第194話 王都の食堂
「よし、じゃあ昼ご飯を食べに行こう」
「ちょ、ちょっと待って下さい」
昼食の店を目指して歩き出そうとしたら、犬人のルベーロに呼び止められた。
「地図を見てましたけど、そっちじゃ戻っちゃいますよ」
「うん、この店に行こうと思ってるんだ」
「いや、行くならこっちの店の方が良いですよ」
「あっ、行ったことあるの?」
「いいえ、ありませんけど……」
ギルドマスターのベートルスさんが描いてくれた地図には、土産物向けの店が三軒と昼食のための店が三軒記されている。
地図上では、宝飾店とレストランがセットになっている感じだ。
ここまで、ギルドから近い順に宝飾店を回って来たが、俺が行こうとしているのは一番ギルドに近い店だ。

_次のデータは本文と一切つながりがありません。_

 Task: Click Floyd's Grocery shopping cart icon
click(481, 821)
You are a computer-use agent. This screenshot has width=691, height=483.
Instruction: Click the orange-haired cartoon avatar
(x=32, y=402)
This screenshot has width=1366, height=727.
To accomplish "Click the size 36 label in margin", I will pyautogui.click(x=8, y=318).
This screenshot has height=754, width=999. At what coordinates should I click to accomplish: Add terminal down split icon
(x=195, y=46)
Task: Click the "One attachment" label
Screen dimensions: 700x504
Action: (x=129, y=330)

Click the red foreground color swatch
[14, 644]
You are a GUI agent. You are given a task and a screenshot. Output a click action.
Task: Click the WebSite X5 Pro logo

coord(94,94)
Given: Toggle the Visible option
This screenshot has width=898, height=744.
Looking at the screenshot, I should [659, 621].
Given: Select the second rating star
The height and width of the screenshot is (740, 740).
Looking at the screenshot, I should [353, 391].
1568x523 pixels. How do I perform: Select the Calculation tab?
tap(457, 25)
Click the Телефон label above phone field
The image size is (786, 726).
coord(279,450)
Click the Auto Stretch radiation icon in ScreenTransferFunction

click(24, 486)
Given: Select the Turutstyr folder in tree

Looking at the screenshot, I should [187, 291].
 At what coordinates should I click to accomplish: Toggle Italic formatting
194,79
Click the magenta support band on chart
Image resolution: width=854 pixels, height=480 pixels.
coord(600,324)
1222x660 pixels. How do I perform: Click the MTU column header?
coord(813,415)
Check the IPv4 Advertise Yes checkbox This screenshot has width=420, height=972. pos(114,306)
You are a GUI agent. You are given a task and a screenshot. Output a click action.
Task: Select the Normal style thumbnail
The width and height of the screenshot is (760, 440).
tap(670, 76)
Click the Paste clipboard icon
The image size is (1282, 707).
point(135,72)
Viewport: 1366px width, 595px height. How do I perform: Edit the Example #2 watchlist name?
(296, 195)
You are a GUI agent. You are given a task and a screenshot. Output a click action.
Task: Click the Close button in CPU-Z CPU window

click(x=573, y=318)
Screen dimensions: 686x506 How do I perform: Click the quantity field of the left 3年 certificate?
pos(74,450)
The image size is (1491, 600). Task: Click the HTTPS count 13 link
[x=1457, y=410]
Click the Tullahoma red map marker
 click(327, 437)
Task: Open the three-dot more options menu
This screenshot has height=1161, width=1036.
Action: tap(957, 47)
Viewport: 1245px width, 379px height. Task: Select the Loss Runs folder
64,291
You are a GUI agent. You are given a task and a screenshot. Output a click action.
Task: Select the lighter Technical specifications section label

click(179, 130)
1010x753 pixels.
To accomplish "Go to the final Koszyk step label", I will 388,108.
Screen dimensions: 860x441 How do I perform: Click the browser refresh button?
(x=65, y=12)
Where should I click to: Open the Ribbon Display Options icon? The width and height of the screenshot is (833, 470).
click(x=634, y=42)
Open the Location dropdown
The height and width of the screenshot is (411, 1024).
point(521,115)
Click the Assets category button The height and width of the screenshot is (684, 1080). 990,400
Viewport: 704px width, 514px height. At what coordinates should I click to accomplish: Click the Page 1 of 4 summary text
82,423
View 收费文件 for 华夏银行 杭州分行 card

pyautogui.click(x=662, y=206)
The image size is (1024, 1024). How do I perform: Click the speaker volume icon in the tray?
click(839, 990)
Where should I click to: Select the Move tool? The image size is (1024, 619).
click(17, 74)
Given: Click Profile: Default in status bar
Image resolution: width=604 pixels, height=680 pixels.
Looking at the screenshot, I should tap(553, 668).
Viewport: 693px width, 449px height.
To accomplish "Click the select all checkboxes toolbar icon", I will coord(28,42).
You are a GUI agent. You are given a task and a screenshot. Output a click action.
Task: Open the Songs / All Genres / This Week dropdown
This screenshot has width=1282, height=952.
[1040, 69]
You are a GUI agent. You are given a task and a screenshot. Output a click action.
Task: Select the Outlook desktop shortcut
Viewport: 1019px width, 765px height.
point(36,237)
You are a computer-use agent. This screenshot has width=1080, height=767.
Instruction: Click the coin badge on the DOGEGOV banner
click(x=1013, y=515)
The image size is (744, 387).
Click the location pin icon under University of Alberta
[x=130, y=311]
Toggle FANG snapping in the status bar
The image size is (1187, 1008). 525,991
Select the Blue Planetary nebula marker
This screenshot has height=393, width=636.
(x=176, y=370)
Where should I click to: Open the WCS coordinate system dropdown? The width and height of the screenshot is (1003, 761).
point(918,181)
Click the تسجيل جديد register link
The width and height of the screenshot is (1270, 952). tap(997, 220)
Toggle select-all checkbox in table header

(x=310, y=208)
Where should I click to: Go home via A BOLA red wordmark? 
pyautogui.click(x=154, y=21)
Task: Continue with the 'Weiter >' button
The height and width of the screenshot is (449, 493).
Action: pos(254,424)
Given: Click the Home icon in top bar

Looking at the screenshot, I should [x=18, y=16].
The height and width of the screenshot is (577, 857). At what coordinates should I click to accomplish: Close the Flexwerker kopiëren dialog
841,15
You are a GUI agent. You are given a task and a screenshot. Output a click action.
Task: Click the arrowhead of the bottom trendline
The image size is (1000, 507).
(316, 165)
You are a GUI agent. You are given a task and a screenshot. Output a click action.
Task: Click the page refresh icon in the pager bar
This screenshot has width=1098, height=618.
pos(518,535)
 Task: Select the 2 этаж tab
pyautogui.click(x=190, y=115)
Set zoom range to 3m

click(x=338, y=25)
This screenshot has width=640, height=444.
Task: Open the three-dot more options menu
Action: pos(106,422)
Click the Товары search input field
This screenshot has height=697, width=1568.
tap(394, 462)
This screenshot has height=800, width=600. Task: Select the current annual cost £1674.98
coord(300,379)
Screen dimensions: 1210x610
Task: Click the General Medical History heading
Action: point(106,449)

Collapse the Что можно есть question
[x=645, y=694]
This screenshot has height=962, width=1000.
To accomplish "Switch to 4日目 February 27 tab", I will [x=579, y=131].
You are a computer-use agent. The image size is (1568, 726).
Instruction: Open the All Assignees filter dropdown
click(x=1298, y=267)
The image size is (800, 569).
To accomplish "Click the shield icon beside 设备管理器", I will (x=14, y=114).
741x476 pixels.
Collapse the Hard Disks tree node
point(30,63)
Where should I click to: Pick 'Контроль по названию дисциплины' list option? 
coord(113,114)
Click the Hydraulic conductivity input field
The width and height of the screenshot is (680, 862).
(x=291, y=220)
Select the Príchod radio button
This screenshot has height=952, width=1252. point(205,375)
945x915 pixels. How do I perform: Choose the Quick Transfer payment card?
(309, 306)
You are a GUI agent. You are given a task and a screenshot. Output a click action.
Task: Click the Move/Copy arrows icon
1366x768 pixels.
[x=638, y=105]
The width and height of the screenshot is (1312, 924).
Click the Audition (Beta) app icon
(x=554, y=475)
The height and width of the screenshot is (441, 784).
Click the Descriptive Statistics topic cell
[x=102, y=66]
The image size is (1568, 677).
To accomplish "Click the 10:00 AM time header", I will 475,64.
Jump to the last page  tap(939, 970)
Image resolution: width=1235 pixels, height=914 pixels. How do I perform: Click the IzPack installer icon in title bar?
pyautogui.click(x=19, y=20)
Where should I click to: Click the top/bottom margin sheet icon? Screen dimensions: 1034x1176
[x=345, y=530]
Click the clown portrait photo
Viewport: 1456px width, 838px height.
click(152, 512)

「うん、次の宝飾店に行くには、こっちの店で食事をしてからの方が近いってことだよね?」
「そうです、こちらの店では一度ギルドの方向に戻って、また宝飾店に行かなきゃいけなくなります」
「でも、たぶんこっちの店には何か問題があると思う」
「えっ……」
4人は顔を見合わせて首を捻り、オラシオが代表するように尋ねてきた。
「ニャンゴ、どうしてそう思うの?」
「たぶん、俺はベートルスさんに試されているんだと思う。戦闘力に関しては『巣立ちの儀』の襲撃で証明できたけど、それ以外のトラブルに対して、どんな対応をするのか、あっさり騙されてしまうのか……とかね」
「えぇぇぇ……だって、さっきニャンゴはAランクに昇格したんだよね?」
「その昇格も、王家からの圧力があったんじゃないのかな。王家からの要望には逆らえないけど、実力は見極めておきたい……案外どこからか監視されてるのかもね」
「えぇぇぇ……」
オラシオ達は、路地の前後や建物の上などをキョロキョロと見回しているけど、王都のギルドマスターが監視に使う人間は、そんなに簡単に尻尾は出してくれないだろう。
まぁ、勿論本当に居たとしてだが……。
「でも、ニャンゴ、それとレストランとは、どう関係してくるの?」
「ギルドから近い順で宝飾店を回れば、当然レストランはこっちから回る事になる。ここで食べてしまったら、他の店は回らないし、何か問題がある店でも俺が対処する必要は無いだろう」
「なるほど……でも、それじゃあ試す意味が無いんじゃない?」
「オラシオ、別に依頼を受けている訳じゃないんだ。馬鹿正直に、全部の店をギルドマスターの思惑通りに回ってやる必要は無いんだぞ」
「あっ……そうか、頼まれた訳じゃないもんね」
オラシオ達を納得させて向かった店は、レストランというよりも食堂と呼ぶのが相応しい雰囲気だった。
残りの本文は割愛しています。